* [What the exercise asks]: What lines in the records include the string "computer"? Return each one.

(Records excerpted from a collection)

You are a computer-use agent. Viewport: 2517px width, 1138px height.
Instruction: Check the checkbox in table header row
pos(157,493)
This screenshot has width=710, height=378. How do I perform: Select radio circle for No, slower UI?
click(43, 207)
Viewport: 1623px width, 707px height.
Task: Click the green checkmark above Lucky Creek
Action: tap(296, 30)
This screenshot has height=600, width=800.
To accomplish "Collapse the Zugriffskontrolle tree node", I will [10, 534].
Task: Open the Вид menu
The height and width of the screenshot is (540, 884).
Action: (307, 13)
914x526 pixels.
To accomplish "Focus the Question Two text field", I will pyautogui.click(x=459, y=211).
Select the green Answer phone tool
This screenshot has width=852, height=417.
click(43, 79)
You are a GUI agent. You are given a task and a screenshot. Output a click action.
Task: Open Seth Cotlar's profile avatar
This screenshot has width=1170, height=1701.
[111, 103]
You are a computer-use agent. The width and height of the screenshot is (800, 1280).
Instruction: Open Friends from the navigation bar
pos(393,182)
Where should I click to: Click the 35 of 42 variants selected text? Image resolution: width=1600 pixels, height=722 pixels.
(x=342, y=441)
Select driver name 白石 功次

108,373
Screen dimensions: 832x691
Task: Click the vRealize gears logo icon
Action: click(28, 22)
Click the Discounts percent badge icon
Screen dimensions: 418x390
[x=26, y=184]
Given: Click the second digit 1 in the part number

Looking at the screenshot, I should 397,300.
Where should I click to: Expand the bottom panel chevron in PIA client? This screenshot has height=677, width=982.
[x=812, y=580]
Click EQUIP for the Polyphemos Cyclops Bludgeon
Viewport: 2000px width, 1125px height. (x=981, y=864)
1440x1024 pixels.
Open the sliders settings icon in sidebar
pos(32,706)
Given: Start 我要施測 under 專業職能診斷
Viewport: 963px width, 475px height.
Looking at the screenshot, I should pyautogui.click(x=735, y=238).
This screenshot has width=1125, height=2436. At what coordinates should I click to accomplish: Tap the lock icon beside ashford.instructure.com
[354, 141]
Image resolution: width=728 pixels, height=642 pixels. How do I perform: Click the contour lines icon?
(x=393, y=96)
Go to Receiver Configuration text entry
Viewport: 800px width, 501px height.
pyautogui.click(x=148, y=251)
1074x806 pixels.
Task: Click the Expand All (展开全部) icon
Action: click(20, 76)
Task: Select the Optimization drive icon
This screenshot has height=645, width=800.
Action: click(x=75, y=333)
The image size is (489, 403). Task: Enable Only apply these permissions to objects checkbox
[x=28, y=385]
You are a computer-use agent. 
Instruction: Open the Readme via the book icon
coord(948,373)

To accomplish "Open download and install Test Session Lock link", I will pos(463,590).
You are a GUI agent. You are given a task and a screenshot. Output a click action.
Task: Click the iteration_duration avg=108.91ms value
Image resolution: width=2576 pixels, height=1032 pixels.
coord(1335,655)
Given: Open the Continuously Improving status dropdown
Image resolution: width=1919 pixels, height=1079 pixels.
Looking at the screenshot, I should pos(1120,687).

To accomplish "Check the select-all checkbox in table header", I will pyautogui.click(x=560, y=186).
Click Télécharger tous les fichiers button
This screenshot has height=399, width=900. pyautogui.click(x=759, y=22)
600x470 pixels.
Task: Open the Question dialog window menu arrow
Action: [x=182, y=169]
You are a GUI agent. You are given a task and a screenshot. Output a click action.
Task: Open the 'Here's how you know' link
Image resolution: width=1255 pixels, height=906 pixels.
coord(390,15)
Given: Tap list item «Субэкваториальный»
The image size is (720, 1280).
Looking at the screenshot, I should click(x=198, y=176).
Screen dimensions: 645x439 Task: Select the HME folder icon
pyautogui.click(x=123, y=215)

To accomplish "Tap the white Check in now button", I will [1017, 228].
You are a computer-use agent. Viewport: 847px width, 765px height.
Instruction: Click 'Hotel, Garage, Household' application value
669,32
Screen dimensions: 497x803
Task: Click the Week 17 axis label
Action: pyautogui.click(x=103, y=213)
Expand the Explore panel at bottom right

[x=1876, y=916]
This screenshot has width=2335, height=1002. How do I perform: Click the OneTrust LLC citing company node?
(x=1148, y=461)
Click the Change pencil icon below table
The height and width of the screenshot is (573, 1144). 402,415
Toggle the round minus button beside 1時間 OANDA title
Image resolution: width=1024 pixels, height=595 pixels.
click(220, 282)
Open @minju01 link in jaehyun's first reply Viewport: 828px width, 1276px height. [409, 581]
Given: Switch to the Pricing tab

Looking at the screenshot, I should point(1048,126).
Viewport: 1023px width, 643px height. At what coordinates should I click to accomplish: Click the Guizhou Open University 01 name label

* [Answer space]:
You are a computer-use agent. Viewport: 2517px width, 1138px height.
You are a computer-use agent. The width and height of the screenshot is (800, 1280).
You are a computer-use agent. 
You are a computer-use agent. Viewport: 847px width, 765px height.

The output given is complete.